ACCRA     Built by Vickers-Armstrongs Ltd at Barrow in 1947.      Yard No: 948

Official Number:  181100          Signal Letters:  G J S W

Gross Tonnage:  11,600       Nett: 6,448       Length: 452.9feet       Breadth:  66.2feet

Owned by Elder Dempster Lines, Limited.

2 Doxford diesel engines,  twin screws.     Speed: 15 knots.



Just over two years later, in November 1949, the ACCRA suffered a broken crankshaft, and she arrived back in Liverpool on one engine, five days late. She was returned to her builders at Barrow for repairs, and during this period she was repainted with the familiar grey hull and green boot-topping. In 1960 much needed air-conditioning was installed in the passenger decks.


Somewhat unusually, the ACCRA was caught up in strike action by seventy-five Nigerian members of her crew in June 1959. They had been staging a sit-in, alleging racial discrimination, and walked off the ship on 25th June, just twenty-four hours before sailing time. They were classed as 'deserters' by Elder Dempster, and the 275 passengers booked for the ACCRA were reassured that the liner would sail from the Mersey on time, manned by the 101 European members of the crew.


With all her passengers ashore, the ACCRA settles down to the more mundane

business of discharging her inward cargo in Liverpool docks.

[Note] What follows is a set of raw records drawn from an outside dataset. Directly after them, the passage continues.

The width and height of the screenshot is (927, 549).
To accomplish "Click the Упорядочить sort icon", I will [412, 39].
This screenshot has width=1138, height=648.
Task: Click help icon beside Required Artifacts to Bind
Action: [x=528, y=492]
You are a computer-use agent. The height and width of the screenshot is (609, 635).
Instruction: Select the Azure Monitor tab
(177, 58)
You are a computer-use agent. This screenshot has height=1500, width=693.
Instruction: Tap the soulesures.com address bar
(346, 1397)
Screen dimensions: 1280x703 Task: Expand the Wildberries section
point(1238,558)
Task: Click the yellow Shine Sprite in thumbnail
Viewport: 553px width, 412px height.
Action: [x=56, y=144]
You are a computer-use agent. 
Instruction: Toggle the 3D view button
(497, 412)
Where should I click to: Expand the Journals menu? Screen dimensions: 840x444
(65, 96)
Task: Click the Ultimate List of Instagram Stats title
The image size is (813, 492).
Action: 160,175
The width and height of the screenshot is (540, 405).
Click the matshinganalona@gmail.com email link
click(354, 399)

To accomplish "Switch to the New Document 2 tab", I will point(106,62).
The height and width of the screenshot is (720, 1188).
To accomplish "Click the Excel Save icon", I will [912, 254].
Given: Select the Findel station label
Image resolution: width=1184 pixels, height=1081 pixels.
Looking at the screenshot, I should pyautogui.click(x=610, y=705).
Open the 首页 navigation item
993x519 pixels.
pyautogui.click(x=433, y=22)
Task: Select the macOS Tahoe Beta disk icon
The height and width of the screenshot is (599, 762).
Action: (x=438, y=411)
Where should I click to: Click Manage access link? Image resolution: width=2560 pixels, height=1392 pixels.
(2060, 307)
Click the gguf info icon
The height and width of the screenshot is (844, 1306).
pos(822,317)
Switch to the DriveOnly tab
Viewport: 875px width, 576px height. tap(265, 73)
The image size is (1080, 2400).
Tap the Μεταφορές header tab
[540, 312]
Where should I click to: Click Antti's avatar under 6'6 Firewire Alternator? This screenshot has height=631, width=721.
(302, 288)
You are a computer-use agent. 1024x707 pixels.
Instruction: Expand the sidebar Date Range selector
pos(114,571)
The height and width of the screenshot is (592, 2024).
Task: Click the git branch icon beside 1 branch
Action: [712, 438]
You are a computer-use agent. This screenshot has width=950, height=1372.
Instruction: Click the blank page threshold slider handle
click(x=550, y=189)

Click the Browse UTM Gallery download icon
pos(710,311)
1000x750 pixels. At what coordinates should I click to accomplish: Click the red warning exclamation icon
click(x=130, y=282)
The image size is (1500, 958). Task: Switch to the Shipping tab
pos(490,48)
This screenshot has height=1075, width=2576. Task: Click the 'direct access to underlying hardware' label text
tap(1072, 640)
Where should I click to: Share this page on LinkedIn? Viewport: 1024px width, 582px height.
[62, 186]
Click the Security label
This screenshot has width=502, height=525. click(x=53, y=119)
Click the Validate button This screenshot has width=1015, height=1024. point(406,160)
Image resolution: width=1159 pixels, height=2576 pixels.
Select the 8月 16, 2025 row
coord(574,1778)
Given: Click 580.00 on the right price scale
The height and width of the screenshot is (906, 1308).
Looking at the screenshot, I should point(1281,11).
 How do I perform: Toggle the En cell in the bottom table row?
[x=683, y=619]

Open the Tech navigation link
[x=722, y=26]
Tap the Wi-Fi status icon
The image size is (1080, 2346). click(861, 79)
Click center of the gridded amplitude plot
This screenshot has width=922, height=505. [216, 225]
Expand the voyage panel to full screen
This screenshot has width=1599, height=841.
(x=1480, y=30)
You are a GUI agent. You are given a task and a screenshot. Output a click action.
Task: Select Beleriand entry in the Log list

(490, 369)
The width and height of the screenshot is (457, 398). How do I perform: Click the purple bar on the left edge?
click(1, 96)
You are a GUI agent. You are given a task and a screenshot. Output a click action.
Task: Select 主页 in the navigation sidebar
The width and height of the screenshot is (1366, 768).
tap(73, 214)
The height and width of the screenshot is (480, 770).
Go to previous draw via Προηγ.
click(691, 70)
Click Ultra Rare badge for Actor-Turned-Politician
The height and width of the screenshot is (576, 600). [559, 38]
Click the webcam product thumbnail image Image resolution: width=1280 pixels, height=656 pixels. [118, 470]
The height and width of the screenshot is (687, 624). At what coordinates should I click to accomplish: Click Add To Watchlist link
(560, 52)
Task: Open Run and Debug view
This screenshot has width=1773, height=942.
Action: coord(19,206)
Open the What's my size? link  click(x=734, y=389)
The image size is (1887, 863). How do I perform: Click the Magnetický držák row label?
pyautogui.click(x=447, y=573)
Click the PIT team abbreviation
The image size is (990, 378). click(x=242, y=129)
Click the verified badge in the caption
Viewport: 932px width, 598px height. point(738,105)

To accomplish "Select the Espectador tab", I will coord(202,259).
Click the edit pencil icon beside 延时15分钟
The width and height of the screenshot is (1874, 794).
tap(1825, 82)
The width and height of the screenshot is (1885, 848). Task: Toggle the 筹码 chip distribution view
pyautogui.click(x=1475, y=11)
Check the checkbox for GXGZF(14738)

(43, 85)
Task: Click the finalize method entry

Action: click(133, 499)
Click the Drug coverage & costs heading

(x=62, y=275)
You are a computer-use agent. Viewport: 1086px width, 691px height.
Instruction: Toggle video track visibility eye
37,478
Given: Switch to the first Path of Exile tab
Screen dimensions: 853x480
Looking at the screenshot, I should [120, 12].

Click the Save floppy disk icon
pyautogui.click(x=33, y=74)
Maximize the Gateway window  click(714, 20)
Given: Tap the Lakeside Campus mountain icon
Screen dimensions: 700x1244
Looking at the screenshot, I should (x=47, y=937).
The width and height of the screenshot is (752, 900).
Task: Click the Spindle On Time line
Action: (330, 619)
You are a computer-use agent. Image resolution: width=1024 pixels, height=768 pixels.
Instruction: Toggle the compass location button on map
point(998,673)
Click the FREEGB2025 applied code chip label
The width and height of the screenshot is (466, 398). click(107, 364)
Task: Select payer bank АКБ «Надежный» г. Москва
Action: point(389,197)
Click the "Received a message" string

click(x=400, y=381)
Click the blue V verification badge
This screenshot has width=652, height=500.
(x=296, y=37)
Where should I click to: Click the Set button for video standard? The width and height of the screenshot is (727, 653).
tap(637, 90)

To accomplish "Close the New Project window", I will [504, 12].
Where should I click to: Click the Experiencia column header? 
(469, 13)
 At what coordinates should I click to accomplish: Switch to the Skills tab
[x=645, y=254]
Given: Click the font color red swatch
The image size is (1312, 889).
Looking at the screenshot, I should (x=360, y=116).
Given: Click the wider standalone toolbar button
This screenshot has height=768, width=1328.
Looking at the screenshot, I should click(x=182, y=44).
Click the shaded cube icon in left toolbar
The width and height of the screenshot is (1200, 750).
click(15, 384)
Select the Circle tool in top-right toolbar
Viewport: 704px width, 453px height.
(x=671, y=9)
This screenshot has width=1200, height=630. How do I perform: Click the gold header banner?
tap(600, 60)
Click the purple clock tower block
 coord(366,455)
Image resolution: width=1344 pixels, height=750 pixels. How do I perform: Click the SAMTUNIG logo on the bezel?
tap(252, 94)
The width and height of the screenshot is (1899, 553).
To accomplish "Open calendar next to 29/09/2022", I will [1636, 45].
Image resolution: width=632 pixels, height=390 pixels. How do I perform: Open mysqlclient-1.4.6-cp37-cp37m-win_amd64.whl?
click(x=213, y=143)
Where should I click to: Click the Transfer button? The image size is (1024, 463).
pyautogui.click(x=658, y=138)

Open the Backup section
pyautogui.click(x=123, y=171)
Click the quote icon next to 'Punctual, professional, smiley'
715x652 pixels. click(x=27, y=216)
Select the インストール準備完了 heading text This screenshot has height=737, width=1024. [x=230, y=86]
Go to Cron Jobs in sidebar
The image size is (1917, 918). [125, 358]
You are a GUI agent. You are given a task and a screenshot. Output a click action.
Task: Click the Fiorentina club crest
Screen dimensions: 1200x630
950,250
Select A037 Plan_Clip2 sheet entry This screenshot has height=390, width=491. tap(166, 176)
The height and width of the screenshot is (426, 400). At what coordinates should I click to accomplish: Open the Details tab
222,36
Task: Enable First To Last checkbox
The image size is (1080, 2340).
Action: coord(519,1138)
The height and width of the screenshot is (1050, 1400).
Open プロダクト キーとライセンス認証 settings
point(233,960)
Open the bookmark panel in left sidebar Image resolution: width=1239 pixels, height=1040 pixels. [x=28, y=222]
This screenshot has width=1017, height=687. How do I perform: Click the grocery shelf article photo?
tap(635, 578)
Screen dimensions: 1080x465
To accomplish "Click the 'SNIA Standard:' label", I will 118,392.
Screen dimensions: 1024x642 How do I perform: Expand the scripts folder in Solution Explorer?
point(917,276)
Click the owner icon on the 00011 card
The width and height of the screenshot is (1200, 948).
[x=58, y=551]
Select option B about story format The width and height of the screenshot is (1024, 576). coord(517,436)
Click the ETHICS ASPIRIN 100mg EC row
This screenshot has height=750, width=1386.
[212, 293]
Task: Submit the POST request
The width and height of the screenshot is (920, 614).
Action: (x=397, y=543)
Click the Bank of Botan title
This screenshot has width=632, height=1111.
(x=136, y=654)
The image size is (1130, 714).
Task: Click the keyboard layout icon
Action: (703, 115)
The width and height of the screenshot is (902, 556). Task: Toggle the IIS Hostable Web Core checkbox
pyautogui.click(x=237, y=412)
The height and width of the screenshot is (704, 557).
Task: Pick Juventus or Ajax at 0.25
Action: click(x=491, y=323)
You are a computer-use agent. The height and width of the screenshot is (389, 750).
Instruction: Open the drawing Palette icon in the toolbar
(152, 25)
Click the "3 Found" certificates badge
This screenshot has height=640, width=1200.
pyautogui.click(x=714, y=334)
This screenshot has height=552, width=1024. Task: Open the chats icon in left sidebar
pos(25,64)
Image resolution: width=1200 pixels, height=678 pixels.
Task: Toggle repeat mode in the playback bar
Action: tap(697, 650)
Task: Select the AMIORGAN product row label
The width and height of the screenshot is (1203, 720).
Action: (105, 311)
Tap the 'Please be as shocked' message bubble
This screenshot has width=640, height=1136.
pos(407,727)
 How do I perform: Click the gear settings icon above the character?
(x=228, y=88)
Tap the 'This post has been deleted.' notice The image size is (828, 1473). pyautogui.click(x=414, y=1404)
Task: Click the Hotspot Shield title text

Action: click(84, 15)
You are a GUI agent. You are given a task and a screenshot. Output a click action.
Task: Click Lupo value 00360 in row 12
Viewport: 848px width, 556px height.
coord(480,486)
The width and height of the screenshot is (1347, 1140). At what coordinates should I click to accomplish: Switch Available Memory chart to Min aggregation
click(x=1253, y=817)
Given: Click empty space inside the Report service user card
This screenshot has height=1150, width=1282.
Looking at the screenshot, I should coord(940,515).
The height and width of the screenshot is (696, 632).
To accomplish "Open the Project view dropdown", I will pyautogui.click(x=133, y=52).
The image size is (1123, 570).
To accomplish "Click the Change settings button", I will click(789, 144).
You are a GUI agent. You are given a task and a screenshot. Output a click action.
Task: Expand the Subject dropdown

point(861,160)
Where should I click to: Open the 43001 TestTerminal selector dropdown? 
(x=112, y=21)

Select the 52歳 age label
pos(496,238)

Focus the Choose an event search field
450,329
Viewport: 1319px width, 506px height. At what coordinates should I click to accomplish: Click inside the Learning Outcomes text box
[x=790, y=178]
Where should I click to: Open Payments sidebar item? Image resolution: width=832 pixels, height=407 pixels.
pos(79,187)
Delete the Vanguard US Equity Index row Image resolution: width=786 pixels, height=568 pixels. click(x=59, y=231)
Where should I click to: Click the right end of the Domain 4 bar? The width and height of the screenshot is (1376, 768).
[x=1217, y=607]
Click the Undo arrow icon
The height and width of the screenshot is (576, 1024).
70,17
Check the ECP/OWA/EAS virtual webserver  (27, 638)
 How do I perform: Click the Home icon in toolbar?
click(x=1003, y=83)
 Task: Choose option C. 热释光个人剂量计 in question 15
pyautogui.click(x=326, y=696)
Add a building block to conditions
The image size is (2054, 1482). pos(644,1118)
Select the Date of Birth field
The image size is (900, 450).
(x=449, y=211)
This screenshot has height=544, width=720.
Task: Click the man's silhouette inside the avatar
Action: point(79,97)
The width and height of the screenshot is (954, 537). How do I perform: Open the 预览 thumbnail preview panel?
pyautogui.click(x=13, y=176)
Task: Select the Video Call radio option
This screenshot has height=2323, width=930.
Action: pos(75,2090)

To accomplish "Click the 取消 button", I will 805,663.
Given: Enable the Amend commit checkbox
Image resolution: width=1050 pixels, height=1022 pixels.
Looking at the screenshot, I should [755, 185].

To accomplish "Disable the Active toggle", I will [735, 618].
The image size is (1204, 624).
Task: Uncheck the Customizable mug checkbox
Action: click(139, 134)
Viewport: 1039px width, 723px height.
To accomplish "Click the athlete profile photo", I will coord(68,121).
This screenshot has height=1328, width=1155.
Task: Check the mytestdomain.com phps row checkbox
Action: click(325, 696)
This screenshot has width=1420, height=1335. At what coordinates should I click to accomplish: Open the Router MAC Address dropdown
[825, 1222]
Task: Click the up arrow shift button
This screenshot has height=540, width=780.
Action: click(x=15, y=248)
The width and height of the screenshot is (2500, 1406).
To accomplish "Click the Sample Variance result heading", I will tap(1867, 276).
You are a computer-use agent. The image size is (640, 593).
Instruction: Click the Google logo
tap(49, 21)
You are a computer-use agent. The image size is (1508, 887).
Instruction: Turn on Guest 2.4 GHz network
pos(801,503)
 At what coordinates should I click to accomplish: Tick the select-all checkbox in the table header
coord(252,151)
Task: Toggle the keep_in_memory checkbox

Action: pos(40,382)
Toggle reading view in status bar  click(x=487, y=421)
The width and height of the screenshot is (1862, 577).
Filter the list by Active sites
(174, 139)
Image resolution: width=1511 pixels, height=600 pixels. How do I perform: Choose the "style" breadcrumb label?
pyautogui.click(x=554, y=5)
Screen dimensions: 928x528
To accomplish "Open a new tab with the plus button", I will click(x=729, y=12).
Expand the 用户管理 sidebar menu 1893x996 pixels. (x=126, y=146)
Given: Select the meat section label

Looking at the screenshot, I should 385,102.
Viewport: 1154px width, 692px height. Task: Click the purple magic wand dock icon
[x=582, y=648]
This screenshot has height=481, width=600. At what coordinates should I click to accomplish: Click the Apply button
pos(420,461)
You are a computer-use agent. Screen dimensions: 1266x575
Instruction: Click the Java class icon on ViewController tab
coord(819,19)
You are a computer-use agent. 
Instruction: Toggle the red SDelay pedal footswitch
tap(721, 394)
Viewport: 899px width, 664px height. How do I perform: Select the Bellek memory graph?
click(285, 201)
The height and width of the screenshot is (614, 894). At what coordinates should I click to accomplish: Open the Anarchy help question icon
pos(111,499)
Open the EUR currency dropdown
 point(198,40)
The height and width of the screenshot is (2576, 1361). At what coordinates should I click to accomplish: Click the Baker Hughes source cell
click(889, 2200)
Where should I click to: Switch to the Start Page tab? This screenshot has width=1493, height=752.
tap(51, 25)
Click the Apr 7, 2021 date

The Nigerians were demanding the removal from the ACCRA of the chief steward, second steward and chief storekeeper - all Europeans. They maintained that these three were responsible for discrimination between African and European crewmen over the distribution of food, drink and cigarettes. They claimed that the Europeans got better food; the beer for the African men was diluted, and that they were not allowed to buy certain brands of cigarettes! A spokesman for Elder Dempster said that the Europeans on board the ACCRA lived at a rather higher standard than the African men, but that this would apply in any ship. He commented: "As regards the allegation that the beer is watered down, it's just unthinkable!"


The ACCRA sailed from Liverpool on 26th June 1959, with her passengers serving themselves to meals and making their own beds for the fourteen-day voyage. As they embarked they were told that they would each receive £1 a day as recompense for these inconveniences. The majority of the passengers regarded the whole affair as a joke, and there was only one cancellation. The striking Nigerian seamen were eventually flown back to Lagos in a chartered BOAC stratocruiser, paid for by Elder Dempster.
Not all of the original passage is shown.